Bruce Cassidy usually names his goalie the day before a game but, given the unpredictable nature of concussions, the Bruins’ coach held off officially anointing Tuukka Rask as the starter for tonight’s game against the Flyers.
But Cassidy did say on Wednesday that there’s a “good chance” that Rask will get the nod, and that’s the best news for which the B’s could have hoped. When Rask’s head met the Rangers’ Filip Chytil’s backside back on Jan. 19, it certainly didn’t look good as he needed assistance to get off the ice that night.
Rask, however, said he recovered relatively quickly from the head injury and it didn’t hurt that he was able to recover while in the Caribbean during the team’s bye week. Rask returned to the ice on Tuesday prior to the team’s morning skate. He got some extra work in again before practice on Wednesday before participating in the full team session.
“I didn’t have too bad of a headache. It was mostly motion sickness and I was nauseous a little bit,” said Rask, who was 6-0-1 in his previous seven before being knocked out of the Ranger game. “The good thing about it is that’s we had the break. If you’re laying under the sun for five days, you’re going to feel a whole lot of nothing. I think that was the best thing for it.”
This is the second concussion Rask has suffered in his career (he believes he also suffered one as a child). Last year, he was blown up on a similar play in practice by an onrushing Anders Bjork early in the season.

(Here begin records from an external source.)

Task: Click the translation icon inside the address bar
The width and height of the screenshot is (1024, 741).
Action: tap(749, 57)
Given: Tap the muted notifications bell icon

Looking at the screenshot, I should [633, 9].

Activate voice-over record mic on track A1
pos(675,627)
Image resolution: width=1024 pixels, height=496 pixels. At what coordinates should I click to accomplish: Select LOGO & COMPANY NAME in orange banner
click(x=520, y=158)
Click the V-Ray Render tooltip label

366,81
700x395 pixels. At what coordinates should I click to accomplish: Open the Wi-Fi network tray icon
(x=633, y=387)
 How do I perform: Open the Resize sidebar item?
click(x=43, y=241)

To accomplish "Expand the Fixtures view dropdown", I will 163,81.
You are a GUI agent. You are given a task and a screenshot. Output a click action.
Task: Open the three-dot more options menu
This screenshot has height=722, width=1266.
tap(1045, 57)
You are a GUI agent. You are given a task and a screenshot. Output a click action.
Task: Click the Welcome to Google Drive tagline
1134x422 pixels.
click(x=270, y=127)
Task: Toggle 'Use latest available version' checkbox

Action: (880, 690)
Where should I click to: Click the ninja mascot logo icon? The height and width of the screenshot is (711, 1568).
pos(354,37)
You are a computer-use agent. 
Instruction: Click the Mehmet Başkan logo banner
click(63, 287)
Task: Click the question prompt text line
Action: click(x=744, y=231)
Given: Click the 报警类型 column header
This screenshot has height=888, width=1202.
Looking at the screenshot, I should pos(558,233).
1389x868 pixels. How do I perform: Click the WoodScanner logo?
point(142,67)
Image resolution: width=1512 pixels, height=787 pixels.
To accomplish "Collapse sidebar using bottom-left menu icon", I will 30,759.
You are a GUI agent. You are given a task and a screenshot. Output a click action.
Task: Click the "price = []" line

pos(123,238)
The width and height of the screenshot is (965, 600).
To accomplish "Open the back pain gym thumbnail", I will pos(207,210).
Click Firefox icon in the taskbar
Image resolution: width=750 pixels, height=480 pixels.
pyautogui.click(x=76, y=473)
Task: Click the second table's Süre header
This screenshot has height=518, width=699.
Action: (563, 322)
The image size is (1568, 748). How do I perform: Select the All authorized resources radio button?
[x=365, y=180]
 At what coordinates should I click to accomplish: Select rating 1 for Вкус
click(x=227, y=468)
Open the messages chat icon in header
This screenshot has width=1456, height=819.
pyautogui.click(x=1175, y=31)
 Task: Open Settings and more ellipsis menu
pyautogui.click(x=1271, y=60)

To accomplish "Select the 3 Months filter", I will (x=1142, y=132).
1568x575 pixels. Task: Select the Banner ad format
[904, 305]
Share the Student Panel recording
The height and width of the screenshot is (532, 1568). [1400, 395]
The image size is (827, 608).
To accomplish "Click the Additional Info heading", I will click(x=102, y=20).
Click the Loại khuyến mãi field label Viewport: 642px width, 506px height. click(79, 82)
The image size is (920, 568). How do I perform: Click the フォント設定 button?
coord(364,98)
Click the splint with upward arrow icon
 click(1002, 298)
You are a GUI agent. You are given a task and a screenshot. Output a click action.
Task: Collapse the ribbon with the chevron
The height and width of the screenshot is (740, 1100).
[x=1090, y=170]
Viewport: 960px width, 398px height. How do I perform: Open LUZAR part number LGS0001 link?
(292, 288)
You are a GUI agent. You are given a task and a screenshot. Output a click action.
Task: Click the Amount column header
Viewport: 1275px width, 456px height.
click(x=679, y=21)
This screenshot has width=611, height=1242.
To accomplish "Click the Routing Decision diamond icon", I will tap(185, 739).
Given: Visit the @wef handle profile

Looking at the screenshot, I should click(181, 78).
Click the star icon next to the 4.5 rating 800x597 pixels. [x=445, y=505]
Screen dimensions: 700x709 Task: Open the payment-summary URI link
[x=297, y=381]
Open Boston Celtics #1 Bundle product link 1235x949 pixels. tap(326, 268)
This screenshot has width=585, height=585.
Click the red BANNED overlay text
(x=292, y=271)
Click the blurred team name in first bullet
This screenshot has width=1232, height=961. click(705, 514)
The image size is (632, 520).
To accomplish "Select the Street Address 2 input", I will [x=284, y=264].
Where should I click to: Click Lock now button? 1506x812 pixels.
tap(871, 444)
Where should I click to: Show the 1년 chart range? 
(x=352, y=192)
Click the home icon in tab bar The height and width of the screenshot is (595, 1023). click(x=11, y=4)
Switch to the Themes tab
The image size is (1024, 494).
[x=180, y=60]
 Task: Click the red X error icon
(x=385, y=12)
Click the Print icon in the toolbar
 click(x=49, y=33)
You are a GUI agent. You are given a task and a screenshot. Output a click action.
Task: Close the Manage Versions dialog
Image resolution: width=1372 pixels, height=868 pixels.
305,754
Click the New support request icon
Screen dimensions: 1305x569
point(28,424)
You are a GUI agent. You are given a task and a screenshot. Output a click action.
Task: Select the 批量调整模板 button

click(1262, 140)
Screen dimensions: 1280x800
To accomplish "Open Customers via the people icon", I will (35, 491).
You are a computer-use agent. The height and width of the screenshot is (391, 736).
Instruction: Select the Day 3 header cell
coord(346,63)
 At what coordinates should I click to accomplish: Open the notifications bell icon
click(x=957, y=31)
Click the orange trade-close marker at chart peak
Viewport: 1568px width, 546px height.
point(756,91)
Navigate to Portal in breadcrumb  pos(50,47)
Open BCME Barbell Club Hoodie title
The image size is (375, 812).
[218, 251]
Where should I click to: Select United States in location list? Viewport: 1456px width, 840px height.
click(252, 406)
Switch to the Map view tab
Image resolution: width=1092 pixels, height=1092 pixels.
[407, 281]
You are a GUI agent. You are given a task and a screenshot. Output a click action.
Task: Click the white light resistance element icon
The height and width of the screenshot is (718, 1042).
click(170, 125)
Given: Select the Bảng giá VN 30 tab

“This was pretty similar, maybe a little worse. It was almost identical situation, but obviously game speed is a little higher than practice speed, but it was pretty similar,” said Rask. “You never know what’s going to happen when you have a concussion. I think the biggest thing I noticed is you don’t want to fight it in your own head too much. If you feel off, then don’t make anything out of it. Just rest.”
Rask didn’t have a big problem with the collision, which was exacerbated by a hit from Charlie McAvoy.
“Originally I thought he just tried to jump and avoid contact. Then I saw Chuckie tried to make a play coming across,” said Rask. “That’s just one of those things where a guy is obviously not trying hit you, then the D-man is trying to make a play. Then the timing’s a split second off and you get the worst part of it. It’s just a hockey play. I think unfortunately the way the game’s played these days, it’s so fast, a lot of that speed’s built up through the neutral zone. So if a couple of guys are in the wrong positions, the next thing you know guys are trying to make up for that other guy and it’s a perfect storm. That’s kind of what happened.”
A possible remedy?
“Bring hooking back, that’ll slow it down,” he said with a smile. “You can’t just tell guys not to go in the crease. It’s going to look stupid. The only thing you could do is go back to the ‘80s where you could hook and interfere more, and bring the red line back. Those are the only options you would consider to be helpful. But like I said, the game’s so much different now with guys coming in with speed through the wing. It’s just the nature of the game, unfortunately. Sometimes goalies take the worst of it.”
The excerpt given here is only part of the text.